- Opening Delimiter -
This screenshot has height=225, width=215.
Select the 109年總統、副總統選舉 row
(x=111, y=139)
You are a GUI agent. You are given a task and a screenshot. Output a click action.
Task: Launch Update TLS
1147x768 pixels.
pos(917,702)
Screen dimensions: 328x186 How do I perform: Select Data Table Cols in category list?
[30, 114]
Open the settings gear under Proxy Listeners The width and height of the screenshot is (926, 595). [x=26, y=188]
- Closing Delimiter -
- Opening Delimiter -
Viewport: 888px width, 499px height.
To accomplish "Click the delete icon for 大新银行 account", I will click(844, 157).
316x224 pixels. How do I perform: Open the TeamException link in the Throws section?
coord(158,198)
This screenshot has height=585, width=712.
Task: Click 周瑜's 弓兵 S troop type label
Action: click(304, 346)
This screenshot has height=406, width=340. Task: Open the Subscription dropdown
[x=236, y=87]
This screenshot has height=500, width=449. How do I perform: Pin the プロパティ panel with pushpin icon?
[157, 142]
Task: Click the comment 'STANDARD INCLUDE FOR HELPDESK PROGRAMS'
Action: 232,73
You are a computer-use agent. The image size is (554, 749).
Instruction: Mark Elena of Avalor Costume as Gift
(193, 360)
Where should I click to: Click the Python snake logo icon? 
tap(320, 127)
- Closing Delimiter -
- Opening Delimiter -
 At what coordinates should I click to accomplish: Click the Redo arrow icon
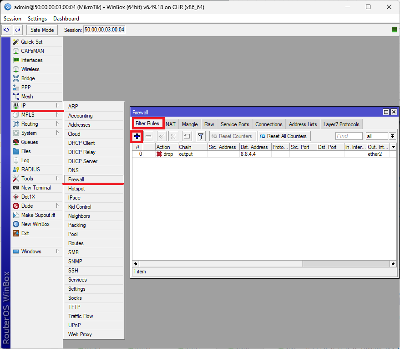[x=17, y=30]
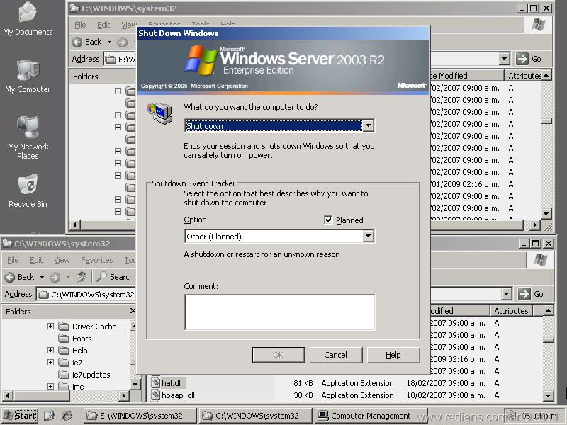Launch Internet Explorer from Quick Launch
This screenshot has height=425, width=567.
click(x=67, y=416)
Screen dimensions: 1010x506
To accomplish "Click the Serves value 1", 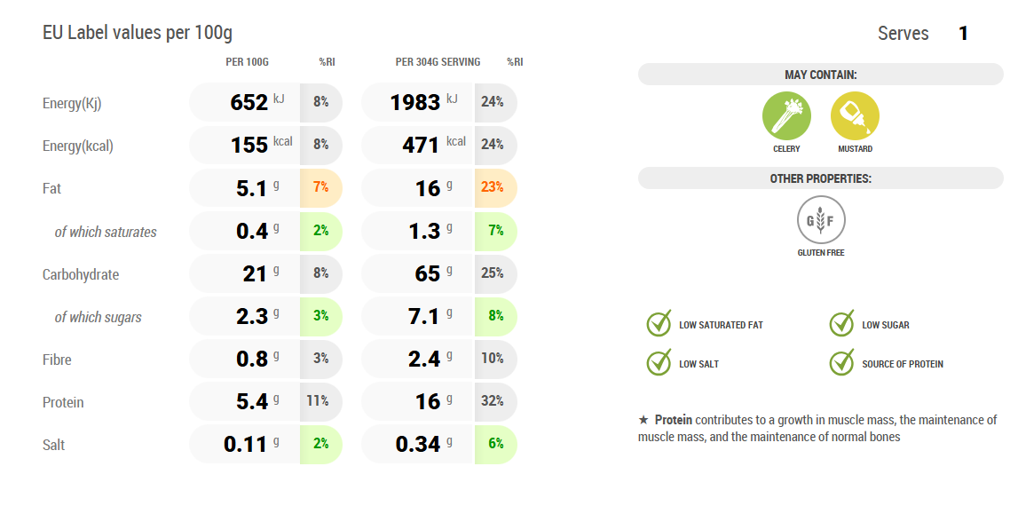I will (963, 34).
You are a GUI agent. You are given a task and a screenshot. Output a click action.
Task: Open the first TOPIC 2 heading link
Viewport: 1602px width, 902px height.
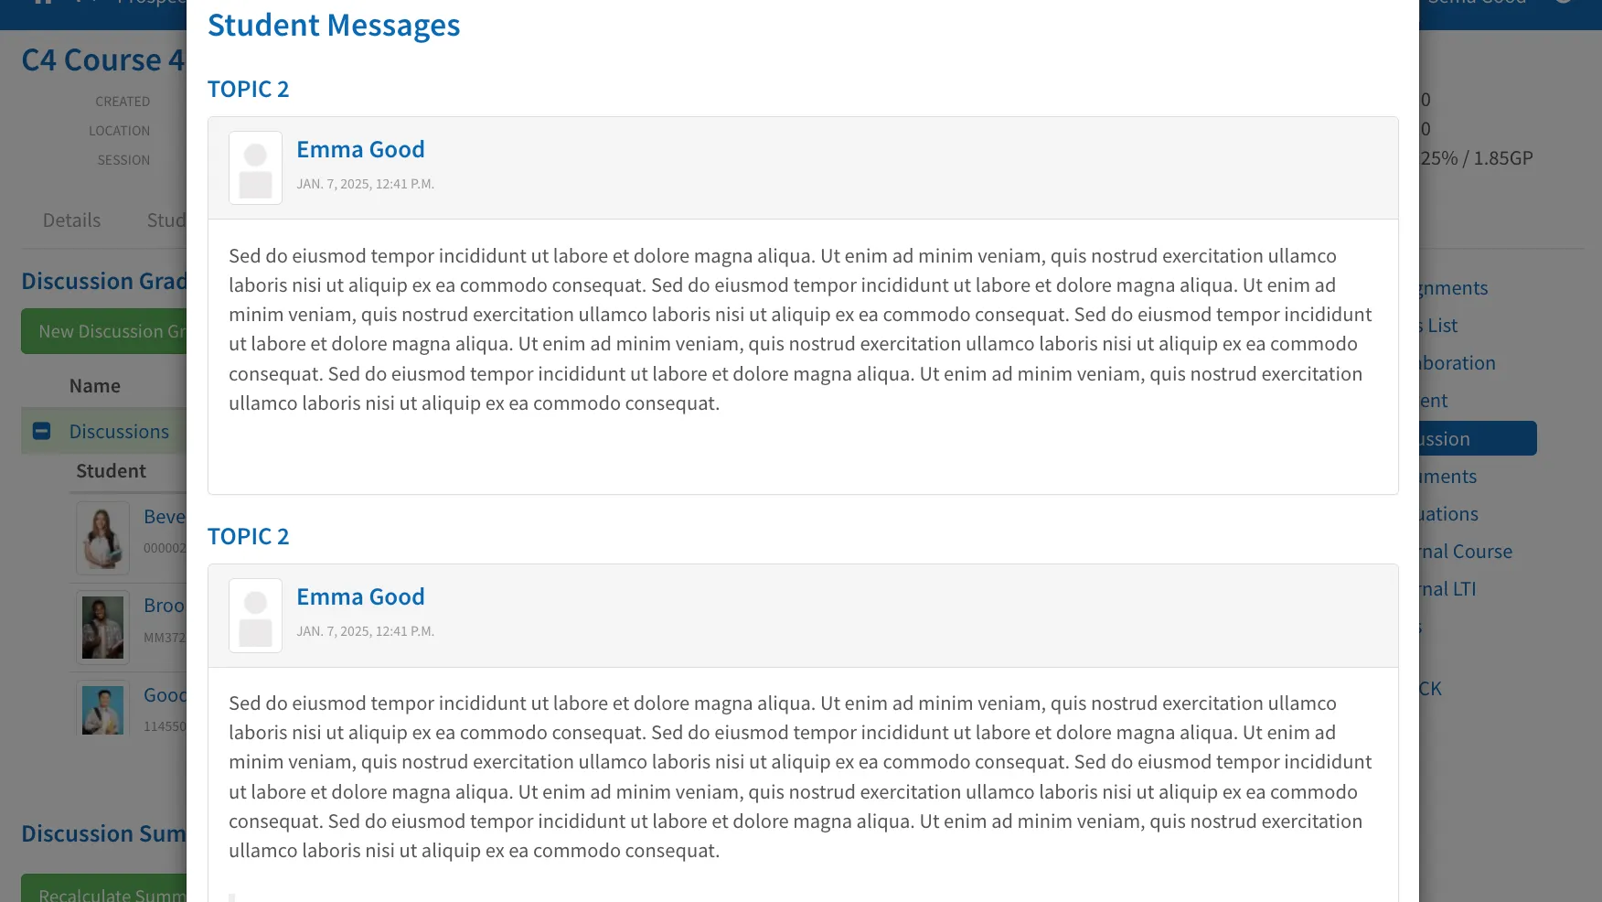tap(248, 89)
- Closing Delimiter -
* Exercise objective
All lines above from the one containing "Select the 109年總統、副總統選舉 row" to the one containing "Open the settings" must be repeated exactly, both lines included, and no others.

* Written answer
Select the 109年總統、副總統選舉 row
(x=111, y=139)
You are a GUI agent. You are given a task and a screenshot. Output a click action.
Task: Launch Update TLS
1147x768 pixels.
pos(917,702)
Screen dimensions: 328x186 How do I perform: Select Data Table Cols in category list?
[30, 114]
Open the settings gear under Proxy Listeners The width and height of the screenshot is (926, 595). [x=26, y=188]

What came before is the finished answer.